A fifth party in the fray

dnt19jan13-160x160Druk Nyamrup Tshogpa: Bhutanese voters have one more political party to choose from, in the upcoming parliamentary elections. Having successfully secured registration with the election commission of Bhutan yesterday, Druk Nyamrup tshogpa is the country’s fifth political party. This comes less than three weeks after the commission gave the green light to two other political parties, Bhutan Kuen-Nyam party and Druk Chirwang tshogpa.

“Now that we’re a legitimate political party, to run 2013 elections, it means giving a strong and credible alternative to the people of Bhutan,” the party’s president, Jigme Zangpo, said. In fulfilling the registration requirements, the party was required to straighten about 15 points that included spellings of party’s symbol, to submitting candidate names of at least 50 percent of the constituencies.

While having to include a number of clauses in the party charter, the party also had to ensure avoiding usage of terms and terminologies in the charter that gave a non-secular undertone to the outlook of the party, among others. But the task, if the party wants to contest in the upcoming National Assembly elections, is not yet over. To be eligible to participate in the elections, election commission, through a notification, said they should adopt the party charter in the party convention “based on the test that is cleared” by the commission.

They should also submit a copy of statement of accounts, with details of the receipt of registration fees, membership fees and voluntary contributions, demonstrating party’s sustainability, adopted by the party convention. The party should also submit a complete list of registered members, who shall be candidates-designate of the party for the 47 national assembly constituencies, during the submission of letter of intent. The party, however, claims they have around 41 candidates, as of now.

Jigme Zangpo said, while they had all 47, the idea was to have candidates, who were genuinely committed to serving the country and people. But of the confirmed ones, he said it offered a wide range of professionals, with ages ranging from 35 to 63. The party had a group of 135 registered voters, representing all 20 dzongkhags at the time of registration. Despite having come forward as the first group with intentions to form a political party to contest the second parliamentary elections, it was the last one to apply for registration on December 10.
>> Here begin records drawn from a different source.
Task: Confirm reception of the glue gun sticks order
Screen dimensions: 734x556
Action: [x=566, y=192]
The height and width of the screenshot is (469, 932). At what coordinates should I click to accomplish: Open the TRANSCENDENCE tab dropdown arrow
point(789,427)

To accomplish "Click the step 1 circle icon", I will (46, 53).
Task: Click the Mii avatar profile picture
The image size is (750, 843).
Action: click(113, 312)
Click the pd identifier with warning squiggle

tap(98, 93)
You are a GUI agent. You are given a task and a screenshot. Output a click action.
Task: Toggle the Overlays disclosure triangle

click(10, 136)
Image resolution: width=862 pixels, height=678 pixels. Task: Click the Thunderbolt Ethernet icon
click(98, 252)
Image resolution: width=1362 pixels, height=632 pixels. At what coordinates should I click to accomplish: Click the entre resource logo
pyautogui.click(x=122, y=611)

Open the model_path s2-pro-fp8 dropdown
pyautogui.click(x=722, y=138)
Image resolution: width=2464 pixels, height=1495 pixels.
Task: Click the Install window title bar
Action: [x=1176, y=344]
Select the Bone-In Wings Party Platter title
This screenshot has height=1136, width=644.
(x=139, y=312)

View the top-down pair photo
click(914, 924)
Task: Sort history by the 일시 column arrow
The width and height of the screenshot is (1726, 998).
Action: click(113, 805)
One of the founding members, Lekey Dorji, said they took time, because they felt the need to take widespread consultation with various levels in the society to ensure a strong and serious team was formed. With its motto “New Times, New Ideas”, the party is coming out with a “seven-point contract with the people of Bhutan”, laying out key points on what they have to offer. Meanwhile, the party will receive its certificate of registration tomorrow.